## Your objective
Write out all of the material below again, substituting "interface agent" for every occurrence of "GUI agent" and leaving everything else unchanged.

== Given data

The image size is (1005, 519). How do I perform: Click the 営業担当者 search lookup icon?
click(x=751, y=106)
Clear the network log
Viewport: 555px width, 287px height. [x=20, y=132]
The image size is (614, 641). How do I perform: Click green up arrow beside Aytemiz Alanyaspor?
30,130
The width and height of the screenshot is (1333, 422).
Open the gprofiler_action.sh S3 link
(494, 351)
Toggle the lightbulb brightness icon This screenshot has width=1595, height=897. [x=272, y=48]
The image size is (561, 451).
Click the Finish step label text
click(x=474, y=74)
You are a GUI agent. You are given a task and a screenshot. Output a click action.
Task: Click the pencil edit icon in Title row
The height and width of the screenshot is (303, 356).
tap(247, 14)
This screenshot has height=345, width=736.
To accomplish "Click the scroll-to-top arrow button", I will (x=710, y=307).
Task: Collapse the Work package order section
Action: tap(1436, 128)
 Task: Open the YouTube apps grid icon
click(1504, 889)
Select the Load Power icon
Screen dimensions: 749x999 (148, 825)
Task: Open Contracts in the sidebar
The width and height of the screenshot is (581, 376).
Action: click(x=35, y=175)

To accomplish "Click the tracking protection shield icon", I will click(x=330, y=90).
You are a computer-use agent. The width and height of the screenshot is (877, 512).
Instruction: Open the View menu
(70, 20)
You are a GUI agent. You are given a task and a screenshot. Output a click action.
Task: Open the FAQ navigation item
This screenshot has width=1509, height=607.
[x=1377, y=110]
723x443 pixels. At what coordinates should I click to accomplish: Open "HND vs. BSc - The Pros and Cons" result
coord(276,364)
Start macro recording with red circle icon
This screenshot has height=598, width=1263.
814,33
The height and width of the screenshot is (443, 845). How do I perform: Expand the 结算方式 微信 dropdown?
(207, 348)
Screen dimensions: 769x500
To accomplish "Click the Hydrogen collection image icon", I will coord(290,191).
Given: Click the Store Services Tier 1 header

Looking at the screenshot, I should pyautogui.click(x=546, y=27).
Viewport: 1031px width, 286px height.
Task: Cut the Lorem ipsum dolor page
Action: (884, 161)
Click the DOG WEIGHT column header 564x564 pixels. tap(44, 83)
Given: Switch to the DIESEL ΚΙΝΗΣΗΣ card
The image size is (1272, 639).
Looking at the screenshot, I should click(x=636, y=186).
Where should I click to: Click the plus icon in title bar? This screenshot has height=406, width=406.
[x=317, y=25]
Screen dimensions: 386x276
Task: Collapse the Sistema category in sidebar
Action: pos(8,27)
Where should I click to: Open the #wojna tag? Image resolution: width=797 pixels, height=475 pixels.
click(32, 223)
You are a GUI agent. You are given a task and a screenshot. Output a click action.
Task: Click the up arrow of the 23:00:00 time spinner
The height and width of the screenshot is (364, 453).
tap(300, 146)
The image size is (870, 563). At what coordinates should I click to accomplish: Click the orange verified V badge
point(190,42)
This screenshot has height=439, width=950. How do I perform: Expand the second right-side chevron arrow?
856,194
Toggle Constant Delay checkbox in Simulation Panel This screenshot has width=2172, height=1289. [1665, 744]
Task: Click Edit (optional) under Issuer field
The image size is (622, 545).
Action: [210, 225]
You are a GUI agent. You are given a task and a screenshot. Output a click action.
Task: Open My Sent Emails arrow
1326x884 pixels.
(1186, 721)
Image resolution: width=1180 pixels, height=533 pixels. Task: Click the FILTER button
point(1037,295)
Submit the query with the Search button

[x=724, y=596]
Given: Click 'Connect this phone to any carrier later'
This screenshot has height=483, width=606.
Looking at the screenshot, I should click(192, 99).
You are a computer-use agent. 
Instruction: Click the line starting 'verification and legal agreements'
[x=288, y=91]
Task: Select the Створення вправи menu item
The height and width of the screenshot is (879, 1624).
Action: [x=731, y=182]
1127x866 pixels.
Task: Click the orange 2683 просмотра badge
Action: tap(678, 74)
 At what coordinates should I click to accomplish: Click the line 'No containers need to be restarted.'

====

## Response
The image size is (1005, 519). How do I perform: Click the 営業担当者 search lookup icon?
click(x=751, y=106)
Clear the network log
Viewport: 555px width, 287px height. [x=20, y=132]
The image size is (614, 641). How do I perform: Click green up arrow beside Aytemiz Alanyaspor?
30,130
The width and height of the screenshot is (1333, 422).
Open the gprofiler_action.sh S3 link
(494, 351)
Toggle the lightbulb brightness icon This screenshot has width=1595, height=897. [x=272, y=48]
The image size is (561, 451).
Click the Finish step label text
click(x=474, y=74)
You are a interface agent. You are given a task and a screenshot. Output a click action.
Task: Click the pencil edit icon in Title row
The height and width of the screenshot is (303, 356).
tap(247, 14)
This screenshot has height=345, width=736.
To accomplish "Click the scroll-to-top arrow button", I will (x=710, y=307).
Task: Collapse the Work package order section
Action: tap(1436, 128)
 Task: Open the YouTube apps grid icon
click(1504, 889)
Select the Load Power icon
Screen dimensions: 749x999 (148, 825)
Task: Open Contracts in the sidebar
The width and height of the screenshot is (581, 376).
Action: click(x=35, y=175)

To accomplish "Click the tracking protection shield icon", I will click(x=330, y=90).
You are a computer-use agent. The width and height of the screenshot is (877, 512).
Instruction: Open the View menu
(70, 20)
You are a interface agent. You are given a task and a screenshot. Output a click action.
Task: Open the FAQ navigation item
This screenshot has width=1509, height=607.
[x=1377, y=110]
723x443 pixels. At what coordinates should I click to accomplish: Open "HND vs. BSc - The Pros and Cons" result
coord(276,364)
Start macro recording with red circle icon
This screenshot has height=598, width=1263.
814,33
The height and width of the screenshot is (443, 845). How do I perform: Expand the 结算方式 微信 dropdown?
(207, 348)
Screen dimensions: 769x500
To accomplish "Click the Hydrogen collection image icon", I will coord(290,191).
Given: Click the Store Services Tier 1 header

Looking at the screenshot, I should pyautogui.click(x=546, y=27).
Viewport: 1031px width, 286px height.
Task: Cut the Lorem ipsum dolor page
Action: (884, 161)
Click the DOG WEIGHT column header 564x564 pixels. tap(44, 83)
Given: Switch to the DIESEL ΚΙΝΗΣΗΣ card
The image size is (1272, 639).
Looking at the screenshot, I should click(x=636, y=186).
Where should I click to: Click the plus icon in title bar? This screenshot has height=406, width=406.
[x=317, y=25]
Screen dimensions: 386x276
Task: Collapse the Sistema category in sidebar
Action: pos(8,27)
Where should I click to: Open the #wojna tag? Image resolution: width=797 pixels, height=475 pixels.
click(32, 223)
You are a interface agent. You are given a task and a screenshot. Output a click action.
Task: Click the up arrow of the 23:00:00 time spinner
The height and width of the screenshot is (364, 453).
tap(300, 146)
The image size is (870, 563). At what coordinates should I click to accomplish: Click the orange verified V badge
point(190,42)
This screenshot has height=439, width=950. How do I perform: Expand the second right-side chevron arrow?
856,194
Toggle Constant Delay checkbox in Simulation Panel This screenshot has width=2172, height=1289. [1665, 744]
Task: Click Edit (optional) under Issuer field
The image size is (622, 545).
Action: [210, 225]
You are a interface agent. You are given a task and a screenshot. Output a click action.
Task: Open My Sent Emails arrow
1326x884 pixels.
(1186, 721)
Image resolution: width=1180 pixels, height=533 pixels. Task: Click the FILTER button
point(1037,295)
Submit the query with the Search button

[x=724, y=596]
Given: Click 'Connect this phone to any carrier later'
This screenshot has height=483, width=606.
Looking at the screenshot, I should click(192, 99).
You are a computer-use agent. 
Instruction: Click the line starting 'verification and legal agreements'
[x=288, y=91]
Task: Select the Створення вправи menu item
The height and width of the screenshot is (879, 1624).
Action: [x=731, y=182]
1127x866 pixels.
Task: Click the orange 2683 просмотра badge
Action: tap(678, 74)
 At what coordinates should I click to accomplish: Click the line 'No containers need to be restarted.'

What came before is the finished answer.